Limitations of the NIHSS
- Anterior circulation bias: NIHSS is heavily weighted toward large MCA territory strokes; posterior circulation deficits (diplopia, dysphagia, ataxia, isolated field cuts) are incompletely captured — a major basilar artery occlusion can score < 10
- Intubation and sedation: Pharmacological sedation and neuromuscular blockade invalidate multiple items; document as untestable
- Training dependence: Reliable scoring requires NIHSS certification (free at strokeassociation.org) — interrater reliability improves substantially with training
- Right hemisphere stroke underscoring: Neglect (item 11) partially captures right hemisphere deficits, but executive dysfunction, visuospatial impairment, and anosognosia are poorly measured
- Aphasia scoring inconsistency: Language items (1b, 1c, 9) can compound scoring complexity in multilingual or pre-existing aphasic patients
- Not a prognostic tool in isolation: Outcome depends on infarct location and volume, collateral flow, time to treatment, age, comorbidities, and reperfusion success — NIHSS alone is insufficient
References
Brott T, Adams HP Jr, Olinger CP, et al. Measurements of acute cerebral infarction: a clinical examination scale. Stroke. 1989;20(7):864–870.

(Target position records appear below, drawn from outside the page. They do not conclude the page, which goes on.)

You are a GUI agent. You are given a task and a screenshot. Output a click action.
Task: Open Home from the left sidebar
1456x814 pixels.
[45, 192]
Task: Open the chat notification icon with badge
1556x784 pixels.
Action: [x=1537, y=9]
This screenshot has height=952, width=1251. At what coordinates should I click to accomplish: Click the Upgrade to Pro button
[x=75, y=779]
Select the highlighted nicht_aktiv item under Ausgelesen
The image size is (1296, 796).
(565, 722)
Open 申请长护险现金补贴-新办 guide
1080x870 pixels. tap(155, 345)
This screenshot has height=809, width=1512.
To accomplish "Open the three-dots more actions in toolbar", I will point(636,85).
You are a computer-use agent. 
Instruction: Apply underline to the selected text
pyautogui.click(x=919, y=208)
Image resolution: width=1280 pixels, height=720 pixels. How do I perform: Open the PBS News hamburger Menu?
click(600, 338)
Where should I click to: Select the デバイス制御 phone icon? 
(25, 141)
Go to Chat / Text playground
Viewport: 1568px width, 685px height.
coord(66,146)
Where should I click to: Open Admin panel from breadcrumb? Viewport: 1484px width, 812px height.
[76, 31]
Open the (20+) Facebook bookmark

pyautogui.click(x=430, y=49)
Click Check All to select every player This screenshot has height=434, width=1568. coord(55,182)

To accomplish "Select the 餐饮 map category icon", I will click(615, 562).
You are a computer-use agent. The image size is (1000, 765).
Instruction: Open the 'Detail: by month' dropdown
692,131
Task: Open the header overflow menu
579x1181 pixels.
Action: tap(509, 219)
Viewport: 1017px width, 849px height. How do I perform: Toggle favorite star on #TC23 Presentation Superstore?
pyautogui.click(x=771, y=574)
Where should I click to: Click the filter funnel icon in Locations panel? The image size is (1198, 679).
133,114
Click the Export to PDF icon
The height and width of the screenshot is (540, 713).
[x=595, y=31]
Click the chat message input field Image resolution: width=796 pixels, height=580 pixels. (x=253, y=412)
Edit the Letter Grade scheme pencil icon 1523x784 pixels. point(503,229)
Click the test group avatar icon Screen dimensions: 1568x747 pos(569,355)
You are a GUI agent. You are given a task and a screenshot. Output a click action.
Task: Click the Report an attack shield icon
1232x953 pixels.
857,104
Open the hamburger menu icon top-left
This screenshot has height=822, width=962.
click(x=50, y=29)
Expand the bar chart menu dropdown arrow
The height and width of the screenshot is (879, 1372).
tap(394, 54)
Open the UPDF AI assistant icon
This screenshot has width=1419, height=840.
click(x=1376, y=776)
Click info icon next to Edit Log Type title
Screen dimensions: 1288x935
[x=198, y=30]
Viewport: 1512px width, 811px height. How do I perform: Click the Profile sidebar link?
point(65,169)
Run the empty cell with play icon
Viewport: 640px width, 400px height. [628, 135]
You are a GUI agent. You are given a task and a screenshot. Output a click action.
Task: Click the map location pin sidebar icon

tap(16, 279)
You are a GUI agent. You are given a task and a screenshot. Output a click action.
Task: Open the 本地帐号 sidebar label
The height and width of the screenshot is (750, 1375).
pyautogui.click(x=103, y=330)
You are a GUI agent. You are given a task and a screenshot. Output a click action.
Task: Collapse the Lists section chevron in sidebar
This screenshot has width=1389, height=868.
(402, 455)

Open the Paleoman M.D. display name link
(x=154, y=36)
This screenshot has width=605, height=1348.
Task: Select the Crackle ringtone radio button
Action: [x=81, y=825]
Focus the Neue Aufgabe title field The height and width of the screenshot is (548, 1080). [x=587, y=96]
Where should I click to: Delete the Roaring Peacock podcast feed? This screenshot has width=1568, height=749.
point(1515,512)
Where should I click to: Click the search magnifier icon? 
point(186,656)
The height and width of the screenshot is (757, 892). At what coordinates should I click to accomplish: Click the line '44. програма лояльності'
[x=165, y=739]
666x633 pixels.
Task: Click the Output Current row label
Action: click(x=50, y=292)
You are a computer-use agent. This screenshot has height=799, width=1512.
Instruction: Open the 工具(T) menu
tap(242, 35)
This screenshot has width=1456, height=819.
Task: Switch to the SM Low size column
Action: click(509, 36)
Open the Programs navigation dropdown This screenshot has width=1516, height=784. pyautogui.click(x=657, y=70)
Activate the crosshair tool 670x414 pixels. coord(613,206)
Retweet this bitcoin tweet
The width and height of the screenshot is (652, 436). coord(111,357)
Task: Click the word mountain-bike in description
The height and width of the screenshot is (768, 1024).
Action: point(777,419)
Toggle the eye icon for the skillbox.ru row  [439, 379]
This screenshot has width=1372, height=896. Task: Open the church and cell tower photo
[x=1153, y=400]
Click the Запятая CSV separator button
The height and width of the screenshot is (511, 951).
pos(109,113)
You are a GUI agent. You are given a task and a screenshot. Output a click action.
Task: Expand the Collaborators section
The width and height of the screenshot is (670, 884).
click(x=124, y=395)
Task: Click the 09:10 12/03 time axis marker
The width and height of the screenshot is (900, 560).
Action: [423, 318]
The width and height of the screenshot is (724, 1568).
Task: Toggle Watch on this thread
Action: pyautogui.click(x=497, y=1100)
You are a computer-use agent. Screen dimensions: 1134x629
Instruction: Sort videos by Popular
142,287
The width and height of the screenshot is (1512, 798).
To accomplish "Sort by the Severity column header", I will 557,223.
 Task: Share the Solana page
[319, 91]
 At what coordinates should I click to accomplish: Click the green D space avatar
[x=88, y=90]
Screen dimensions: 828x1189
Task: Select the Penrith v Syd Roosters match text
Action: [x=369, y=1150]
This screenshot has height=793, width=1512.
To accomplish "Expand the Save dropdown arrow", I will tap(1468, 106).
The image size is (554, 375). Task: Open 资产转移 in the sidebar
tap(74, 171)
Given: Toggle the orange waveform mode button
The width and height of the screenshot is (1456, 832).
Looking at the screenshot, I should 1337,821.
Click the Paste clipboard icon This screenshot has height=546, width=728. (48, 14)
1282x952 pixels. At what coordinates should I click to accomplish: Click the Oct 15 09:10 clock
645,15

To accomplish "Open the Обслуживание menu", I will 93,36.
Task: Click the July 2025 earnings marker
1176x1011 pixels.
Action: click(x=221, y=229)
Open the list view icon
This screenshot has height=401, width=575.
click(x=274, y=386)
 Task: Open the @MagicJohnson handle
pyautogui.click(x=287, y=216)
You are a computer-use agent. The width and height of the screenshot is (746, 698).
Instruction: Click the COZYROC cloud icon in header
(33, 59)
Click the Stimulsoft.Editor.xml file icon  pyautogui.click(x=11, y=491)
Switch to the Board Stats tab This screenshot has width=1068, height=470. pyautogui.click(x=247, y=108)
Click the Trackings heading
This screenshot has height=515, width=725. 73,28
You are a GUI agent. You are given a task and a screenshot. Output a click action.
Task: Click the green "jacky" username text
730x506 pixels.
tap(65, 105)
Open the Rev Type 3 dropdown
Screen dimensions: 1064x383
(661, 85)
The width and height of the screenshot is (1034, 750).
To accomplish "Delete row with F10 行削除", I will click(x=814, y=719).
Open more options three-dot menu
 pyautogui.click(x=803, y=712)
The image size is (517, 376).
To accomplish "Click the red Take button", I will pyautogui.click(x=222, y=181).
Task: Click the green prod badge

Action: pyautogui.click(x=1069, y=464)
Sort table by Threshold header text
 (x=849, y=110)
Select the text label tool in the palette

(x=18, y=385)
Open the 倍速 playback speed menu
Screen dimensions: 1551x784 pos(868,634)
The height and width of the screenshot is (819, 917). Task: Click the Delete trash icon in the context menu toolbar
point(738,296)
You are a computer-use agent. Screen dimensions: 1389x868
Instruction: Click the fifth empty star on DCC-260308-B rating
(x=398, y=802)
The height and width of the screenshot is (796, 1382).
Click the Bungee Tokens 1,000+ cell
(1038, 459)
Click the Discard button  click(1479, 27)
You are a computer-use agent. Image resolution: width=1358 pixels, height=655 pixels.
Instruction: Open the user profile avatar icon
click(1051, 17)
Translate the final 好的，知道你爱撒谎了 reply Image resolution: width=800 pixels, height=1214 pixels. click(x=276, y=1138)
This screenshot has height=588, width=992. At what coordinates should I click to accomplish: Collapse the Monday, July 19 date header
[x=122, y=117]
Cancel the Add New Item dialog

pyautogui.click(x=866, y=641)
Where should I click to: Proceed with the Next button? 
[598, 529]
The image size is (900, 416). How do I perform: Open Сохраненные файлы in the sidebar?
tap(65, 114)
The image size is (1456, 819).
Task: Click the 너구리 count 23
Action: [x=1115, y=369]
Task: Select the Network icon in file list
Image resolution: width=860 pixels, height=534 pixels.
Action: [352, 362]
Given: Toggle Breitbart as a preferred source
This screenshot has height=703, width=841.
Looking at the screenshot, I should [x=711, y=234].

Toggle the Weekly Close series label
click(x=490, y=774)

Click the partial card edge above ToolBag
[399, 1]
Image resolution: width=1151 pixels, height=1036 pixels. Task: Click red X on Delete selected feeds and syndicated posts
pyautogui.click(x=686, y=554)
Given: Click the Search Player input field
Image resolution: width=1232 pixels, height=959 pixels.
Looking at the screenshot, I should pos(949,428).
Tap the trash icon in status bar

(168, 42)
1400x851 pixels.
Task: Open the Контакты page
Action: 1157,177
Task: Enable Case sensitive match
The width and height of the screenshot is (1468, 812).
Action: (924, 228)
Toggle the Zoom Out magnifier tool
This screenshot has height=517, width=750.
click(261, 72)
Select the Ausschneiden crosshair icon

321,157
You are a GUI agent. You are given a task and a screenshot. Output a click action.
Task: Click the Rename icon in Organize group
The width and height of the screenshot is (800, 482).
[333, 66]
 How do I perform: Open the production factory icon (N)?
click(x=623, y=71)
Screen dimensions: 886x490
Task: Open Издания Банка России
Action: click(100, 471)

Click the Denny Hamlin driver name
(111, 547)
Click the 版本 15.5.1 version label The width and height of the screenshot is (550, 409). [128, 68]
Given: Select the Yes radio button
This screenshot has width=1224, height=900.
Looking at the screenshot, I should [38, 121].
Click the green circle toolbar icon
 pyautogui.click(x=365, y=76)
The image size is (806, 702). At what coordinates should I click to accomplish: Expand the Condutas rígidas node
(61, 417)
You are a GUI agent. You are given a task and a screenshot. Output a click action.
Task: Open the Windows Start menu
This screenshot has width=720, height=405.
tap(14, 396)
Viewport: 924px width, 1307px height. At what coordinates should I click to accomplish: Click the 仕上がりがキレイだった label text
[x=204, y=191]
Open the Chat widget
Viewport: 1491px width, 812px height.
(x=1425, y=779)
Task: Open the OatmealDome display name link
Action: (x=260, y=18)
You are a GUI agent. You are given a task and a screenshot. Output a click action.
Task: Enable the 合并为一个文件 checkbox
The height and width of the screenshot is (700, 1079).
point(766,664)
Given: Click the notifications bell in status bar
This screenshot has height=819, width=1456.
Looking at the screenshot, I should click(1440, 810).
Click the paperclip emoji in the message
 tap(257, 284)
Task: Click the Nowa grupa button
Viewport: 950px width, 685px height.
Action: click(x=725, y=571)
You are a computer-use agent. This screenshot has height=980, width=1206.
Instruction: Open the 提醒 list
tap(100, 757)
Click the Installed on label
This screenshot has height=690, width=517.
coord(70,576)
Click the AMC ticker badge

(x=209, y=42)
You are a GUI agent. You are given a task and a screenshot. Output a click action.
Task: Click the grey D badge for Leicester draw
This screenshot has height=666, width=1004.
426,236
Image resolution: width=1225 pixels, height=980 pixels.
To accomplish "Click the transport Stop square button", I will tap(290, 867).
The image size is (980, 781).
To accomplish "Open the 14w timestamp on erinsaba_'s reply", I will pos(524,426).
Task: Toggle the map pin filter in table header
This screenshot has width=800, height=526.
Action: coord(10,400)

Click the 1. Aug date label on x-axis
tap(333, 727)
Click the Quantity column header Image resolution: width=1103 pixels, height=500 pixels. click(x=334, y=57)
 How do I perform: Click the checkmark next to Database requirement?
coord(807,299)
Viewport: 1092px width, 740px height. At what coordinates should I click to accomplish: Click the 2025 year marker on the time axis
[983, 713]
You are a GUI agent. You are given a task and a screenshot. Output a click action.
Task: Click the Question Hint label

The National Institute of Neurological Disorders and Stroke rt-PA Stroke Study Group. Tissue plasminogen activator for acute ischemic stroke. N Engl J Med. 1995;333:1581–1587.
Powers WJ, Rabinstein AA, Ackerson T, et al. Guidelines for the Early Management of Patients With Acute Ischemic Stroke: 2019 Update to the 2018 Guidelines. Stroke. 2019;50(12):e344–e418.
Lyden P, Brott T, Tilley B, et al. Improved reliability of the NIH Stroke Scale using video training. Stroke. 1994;25(11):2220–2226.